_Activity_
Your answer should be only the lines below from the one with "Where should I click to: Switch" to the one with "Task: Expand the", repeated exactly, ends included.

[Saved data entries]

■ ■ ■

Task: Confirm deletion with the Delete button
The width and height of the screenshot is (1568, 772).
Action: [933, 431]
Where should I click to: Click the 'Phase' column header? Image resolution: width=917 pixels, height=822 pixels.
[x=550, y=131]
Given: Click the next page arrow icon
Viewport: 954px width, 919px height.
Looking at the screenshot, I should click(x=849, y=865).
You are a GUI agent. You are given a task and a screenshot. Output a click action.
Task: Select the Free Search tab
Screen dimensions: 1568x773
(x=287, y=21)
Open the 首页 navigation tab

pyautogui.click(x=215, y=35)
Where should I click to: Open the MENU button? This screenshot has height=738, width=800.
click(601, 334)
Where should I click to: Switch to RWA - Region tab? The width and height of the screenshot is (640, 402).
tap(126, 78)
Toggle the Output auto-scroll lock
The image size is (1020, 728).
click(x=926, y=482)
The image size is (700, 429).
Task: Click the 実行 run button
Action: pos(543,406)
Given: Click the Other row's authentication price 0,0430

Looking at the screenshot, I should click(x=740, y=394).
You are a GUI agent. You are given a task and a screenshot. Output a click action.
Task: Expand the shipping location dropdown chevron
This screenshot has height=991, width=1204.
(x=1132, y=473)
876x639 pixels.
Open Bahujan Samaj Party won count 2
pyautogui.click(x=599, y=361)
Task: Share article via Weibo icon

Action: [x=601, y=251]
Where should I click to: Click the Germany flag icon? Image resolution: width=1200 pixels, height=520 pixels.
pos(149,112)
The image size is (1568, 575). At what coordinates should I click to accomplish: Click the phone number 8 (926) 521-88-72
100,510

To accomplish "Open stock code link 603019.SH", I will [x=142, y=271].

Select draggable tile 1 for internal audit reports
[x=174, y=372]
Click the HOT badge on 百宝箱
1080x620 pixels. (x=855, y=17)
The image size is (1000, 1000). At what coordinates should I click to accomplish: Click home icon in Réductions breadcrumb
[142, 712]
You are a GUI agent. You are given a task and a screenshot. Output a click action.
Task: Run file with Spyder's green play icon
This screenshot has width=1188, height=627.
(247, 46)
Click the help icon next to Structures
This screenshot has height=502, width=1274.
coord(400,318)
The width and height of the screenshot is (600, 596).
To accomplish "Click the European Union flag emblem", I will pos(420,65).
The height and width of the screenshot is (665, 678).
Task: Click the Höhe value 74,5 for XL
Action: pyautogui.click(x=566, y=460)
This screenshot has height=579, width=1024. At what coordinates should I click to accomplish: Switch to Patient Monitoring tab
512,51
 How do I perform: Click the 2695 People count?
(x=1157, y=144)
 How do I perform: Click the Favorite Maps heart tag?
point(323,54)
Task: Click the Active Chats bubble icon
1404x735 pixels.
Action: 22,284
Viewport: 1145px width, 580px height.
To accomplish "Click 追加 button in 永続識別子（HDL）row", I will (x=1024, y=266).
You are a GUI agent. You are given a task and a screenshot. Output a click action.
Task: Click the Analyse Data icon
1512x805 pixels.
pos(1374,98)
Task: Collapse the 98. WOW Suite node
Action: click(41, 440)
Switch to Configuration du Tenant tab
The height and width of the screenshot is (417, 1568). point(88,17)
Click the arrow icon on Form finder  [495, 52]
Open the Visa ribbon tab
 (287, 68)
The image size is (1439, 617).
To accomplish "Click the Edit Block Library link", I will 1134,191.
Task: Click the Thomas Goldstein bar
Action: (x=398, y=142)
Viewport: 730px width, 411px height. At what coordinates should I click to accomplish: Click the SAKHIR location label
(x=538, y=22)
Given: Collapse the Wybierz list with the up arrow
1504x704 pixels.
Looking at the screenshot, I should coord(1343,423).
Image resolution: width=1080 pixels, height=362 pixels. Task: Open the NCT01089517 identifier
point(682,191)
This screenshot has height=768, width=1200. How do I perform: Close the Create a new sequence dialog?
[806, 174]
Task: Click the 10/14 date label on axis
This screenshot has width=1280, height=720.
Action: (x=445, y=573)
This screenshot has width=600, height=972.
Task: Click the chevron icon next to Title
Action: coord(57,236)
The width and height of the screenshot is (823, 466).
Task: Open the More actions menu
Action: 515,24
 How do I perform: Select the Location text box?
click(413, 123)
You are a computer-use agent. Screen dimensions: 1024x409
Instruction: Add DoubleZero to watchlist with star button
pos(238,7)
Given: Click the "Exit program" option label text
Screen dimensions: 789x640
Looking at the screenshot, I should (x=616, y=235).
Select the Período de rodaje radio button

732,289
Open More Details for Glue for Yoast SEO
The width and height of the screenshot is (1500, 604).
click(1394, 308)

■ ■ ■

_Problem solution_
Where should I click to: Switch to RWA - Region tab? The width and height of the screenshot is (640, 402).
tap(126, 78)
Toggle the Output auto-scroll lock
The image size is (1020, 728).
click(x=926, y=482)
The image size is (700, 429).
Task: Click the 実行 run button
Action: pos(543,406)
Given: Click the Other row's authentication price 0,0430

Looking at the screenshot, I should click(x=740, y=394).
You are a GUI agent. You are given a task and a screenshot. Output a click action.
Task: Expand the shipping location dropdown chevron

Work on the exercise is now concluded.